MATHEMATICAL BIOLOGY SEMINAR

        The mechanisms underlying the distinction between simple and complex cells of the visual cortex are examined. The classification of visual cells on the basis of their spike response as simple or complex, first proposed by Hubel and Wiesel in 1962, is commonly accepted by neuroscientists (Skottun et al, 1991) as one of the basic features of primary visual cortex.  The synaptic organization of simple and complex cells is presumed categorically distinct and as such is crucial to the so-called hierarchical models of cortical organization.  Nearly all of the experimental and theoretical studies of visual cortex address these two populations separately.

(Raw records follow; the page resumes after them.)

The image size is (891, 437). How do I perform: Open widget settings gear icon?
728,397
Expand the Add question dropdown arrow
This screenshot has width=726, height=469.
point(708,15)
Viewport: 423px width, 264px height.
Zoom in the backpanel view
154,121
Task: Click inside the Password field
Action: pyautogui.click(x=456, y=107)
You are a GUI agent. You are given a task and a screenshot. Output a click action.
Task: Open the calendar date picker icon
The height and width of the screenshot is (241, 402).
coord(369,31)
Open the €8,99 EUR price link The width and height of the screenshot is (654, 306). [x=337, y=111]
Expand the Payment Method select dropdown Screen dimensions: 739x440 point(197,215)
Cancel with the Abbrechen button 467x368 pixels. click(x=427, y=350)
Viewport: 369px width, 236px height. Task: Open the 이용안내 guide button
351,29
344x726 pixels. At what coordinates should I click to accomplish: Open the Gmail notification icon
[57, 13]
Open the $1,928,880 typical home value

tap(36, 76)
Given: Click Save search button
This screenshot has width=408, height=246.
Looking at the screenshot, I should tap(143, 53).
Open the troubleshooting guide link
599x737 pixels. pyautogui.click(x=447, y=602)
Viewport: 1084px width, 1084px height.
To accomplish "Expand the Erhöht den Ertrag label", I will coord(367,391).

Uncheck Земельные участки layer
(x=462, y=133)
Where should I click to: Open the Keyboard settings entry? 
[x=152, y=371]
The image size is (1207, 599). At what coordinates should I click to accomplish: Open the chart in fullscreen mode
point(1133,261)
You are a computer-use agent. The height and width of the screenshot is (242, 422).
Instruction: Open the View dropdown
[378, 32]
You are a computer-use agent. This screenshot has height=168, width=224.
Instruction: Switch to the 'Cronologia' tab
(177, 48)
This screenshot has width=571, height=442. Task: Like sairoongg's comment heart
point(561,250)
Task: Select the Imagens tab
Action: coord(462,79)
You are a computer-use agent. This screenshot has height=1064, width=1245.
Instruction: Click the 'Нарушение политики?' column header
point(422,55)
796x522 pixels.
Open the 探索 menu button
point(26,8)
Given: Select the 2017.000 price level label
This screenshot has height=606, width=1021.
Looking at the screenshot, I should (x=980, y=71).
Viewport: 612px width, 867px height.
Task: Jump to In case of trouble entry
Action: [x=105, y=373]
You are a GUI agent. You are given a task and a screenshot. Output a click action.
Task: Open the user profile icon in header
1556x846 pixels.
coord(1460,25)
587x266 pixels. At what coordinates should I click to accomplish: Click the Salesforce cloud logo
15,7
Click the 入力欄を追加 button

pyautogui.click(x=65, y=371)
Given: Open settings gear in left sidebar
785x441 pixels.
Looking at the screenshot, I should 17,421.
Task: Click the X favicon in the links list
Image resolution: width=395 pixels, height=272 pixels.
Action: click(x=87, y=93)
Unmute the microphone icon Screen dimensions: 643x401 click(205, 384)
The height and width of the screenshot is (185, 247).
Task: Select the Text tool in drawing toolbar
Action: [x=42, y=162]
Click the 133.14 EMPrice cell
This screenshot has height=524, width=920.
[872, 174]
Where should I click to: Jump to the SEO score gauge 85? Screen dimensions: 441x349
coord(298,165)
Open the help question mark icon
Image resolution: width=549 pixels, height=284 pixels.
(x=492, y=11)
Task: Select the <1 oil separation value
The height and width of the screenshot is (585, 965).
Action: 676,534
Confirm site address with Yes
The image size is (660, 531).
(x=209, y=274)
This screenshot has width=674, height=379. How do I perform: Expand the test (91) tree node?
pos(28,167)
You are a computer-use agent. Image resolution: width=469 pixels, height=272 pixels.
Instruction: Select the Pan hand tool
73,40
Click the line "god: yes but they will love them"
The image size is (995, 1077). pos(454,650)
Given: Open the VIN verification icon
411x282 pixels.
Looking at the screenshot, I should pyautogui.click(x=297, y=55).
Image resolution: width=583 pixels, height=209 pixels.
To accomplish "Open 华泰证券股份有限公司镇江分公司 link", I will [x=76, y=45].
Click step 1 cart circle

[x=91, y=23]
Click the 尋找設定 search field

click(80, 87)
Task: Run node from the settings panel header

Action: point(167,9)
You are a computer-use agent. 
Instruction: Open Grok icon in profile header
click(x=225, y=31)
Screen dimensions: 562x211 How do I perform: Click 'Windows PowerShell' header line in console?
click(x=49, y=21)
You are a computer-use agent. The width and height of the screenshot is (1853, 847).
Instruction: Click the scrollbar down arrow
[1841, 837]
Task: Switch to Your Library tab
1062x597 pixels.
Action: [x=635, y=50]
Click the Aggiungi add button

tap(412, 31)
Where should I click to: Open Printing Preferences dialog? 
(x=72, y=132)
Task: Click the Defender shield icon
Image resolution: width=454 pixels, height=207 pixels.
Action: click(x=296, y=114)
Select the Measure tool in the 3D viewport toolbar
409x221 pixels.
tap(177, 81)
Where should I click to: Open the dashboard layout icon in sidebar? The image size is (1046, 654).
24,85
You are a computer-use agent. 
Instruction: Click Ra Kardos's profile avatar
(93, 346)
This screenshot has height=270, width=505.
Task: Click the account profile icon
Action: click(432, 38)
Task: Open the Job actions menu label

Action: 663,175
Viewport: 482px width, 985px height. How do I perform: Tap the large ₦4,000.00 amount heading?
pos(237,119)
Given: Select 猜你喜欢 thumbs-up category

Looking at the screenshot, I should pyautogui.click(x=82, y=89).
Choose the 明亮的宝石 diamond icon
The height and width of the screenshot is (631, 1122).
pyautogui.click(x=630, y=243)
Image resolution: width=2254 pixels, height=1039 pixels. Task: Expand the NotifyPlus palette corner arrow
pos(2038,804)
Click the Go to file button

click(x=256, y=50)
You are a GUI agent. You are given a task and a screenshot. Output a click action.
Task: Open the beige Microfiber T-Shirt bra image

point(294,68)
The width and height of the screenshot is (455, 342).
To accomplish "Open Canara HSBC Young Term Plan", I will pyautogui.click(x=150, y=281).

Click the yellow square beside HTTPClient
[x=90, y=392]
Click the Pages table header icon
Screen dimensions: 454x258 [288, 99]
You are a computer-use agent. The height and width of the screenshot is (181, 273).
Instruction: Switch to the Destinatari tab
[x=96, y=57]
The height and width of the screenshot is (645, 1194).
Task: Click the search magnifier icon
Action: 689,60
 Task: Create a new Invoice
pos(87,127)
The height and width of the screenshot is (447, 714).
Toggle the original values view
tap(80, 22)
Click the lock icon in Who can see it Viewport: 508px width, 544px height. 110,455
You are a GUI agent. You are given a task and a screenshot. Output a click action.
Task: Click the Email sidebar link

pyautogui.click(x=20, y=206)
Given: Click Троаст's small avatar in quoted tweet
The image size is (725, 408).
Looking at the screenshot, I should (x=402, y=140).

        Recently, an alternative explanation was offered (Mechler and Ringach 2002) for the simple/complex dichotomy.  In this "threshold model", the dichotomy is a nonlinear emergent phenomenon.  Here I present intracellularly recorded responses that confirm the threshold model.  We demonstrate that although spiking responses form a bimodal distribution, the membrane potential responses form a unimodel distribution, and that the difference between them is accounted for by the nonlinearity of the spike threshold.  Our work presents evidence that it is a mechanistic continuum rather than a dichotomy that underlies the distinction between simple and complex cell responses.  This talk is based on work done in collaboration with members of David Ferster's lab (Priebe et al 2003).